Thermal Tectonics for the Next Billion People

In the maelstrom of geopolitical and geophysical pressures, can you see opportunities to imagine, project and create new patterns of living?

A billion more people are due to arrive before 2030, and already overcrowded cities may not be the best places for them to live. In a recent article, Professor Richard Forman highlighted areas of the world that could theoretically and sustainably accommodate large numbers of people and their crops. He ruled out any areas that are covered in permafrost, suffer from high water stress, have unique species, or that are already densely populated. Most of the candidate regions are grassy and forested lands in temperate and tropical zones, spanning national borders.

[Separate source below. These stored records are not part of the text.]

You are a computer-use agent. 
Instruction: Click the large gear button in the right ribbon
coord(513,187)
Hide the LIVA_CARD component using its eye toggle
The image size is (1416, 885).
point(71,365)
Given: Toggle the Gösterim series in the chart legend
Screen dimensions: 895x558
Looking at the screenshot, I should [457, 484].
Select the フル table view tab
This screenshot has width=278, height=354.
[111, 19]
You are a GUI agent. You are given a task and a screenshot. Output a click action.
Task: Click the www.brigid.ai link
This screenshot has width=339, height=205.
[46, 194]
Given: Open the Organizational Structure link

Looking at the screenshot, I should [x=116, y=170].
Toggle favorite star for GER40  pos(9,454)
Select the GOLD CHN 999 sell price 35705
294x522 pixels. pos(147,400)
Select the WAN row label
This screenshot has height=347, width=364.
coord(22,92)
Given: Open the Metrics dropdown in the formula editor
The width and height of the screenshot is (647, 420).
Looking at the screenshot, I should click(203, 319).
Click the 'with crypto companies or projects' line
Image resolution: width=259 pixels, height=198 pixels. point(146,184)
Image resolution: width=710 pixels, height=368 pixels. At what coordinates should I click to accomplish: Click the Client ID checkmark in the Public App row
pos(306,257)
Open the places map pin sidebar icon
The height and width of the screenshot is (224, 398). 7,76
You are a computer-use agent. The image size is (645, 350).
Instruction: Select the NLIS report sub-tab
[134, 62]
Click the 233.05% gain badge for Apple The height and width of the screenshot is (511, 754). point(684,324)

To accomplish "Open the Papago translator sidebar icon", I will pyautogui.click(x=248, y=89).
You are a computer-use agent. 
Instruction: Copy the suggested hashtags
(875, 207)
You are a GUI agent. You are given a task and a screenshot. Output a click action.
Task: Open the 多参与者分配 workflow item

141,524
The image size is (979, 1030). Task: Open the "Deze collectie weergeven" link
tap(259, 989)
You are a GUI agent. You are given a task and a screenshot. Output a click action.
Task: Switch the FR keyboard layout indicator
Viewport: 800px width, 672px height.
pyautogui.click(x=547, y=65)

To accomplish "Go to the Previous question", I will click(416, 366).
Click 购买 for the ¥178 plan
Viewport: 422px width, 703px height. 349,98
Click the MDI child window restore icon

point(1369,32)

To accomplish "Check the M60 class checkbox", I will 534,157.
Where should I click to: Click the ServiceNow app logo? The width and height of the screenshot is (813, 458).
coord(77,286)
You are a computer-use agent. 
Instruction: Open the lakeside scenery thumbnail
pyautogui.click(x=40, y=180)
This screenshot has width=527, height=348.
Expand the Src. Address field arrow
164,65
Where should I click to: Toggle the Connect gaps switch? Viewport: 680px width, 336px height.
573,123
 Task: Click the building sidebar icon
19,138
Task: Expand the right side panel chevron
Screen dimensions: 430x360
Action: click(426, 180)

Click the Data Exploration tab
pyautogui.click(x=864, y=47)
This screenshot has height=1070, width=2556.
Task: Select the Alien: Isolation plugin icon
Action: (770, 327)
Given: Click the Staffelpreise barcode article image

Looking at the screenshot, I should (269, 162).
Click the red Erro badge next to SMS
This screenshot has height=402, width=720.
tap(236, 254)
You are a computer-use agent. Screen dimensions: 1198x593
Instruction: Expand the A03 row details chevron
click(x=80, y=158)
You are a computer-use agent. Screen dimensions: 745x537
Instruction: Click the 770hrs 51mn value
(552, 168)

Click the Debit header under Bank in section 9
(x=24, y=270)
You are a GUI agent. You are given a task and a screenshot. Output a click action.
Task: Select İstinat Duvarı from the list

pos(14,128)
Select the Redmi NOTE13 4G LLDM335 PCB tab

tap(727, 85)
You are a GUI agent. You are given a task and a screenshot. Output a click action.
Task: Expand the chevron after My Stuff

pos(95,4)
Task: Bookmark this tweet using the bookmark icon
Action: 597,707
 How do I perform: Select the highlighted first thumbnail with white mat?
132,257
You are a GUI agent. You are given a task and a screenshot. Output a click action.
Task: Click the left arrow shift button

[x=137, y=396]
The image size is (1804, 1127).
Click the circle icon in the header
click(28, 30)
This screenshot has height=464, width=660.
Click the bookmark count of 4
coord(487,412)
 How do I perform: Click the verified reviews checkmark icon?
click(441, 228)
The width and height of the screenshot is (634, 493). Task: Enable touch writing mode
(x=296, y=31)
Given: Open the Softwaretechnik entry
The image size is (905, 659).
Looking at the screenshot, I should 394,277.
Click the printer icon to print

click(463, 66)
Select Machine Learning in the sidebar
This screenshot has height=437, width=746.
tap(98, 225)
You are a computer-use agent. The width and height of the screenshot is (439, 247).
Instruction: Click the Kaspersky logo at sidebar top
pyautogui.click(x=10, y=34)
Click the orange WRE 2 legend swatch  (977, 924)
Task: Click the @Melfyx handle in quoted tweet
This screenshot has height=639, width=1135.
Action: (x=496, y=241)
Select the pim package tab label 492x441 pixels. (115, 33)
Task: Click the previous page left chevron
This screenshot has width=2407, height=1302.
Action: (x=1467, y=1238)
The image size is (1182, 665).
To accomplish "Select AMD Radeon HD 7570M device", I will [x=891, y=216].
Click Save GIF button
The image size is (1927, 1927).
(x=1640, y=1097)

The temperature oscillations that animate these regions might be perfectly tolerable or even pleasurable for many people—so long as their patterns of living are suitably synchronized. This raises the tantalizing prospect of a new kind of architecture: one that is thermodynamically autonomous, using properly ‘tuned’ materials and forms.

I will share with you what I know about how to use simple materials to orchestrate thermal phenomena, and how to combine and test these ideas. This includes: how to naturally vent using the waste heat from occupants and computers; how to design a building envelope so that it performs as a heat exchanger; how to reject heat radiantly into outer space; and how to design your building so that it resonates with the exterior temperature oscillations in a way that is similar to a termite mound (without having to look like one).

The course will be divided into a series of lectures, workshops, and review sessions. I’ll also invite special guests to share their thoughts on the technics of architecture and on the history of organizing patterns of living through architectural design. From these discussions, we will start work on a new thermal tectonics for the next billion people. And we will develop and share these ideas on Pub-Pub, a new publishing platform for grassroots journals, which facilitates peer-to-peer review.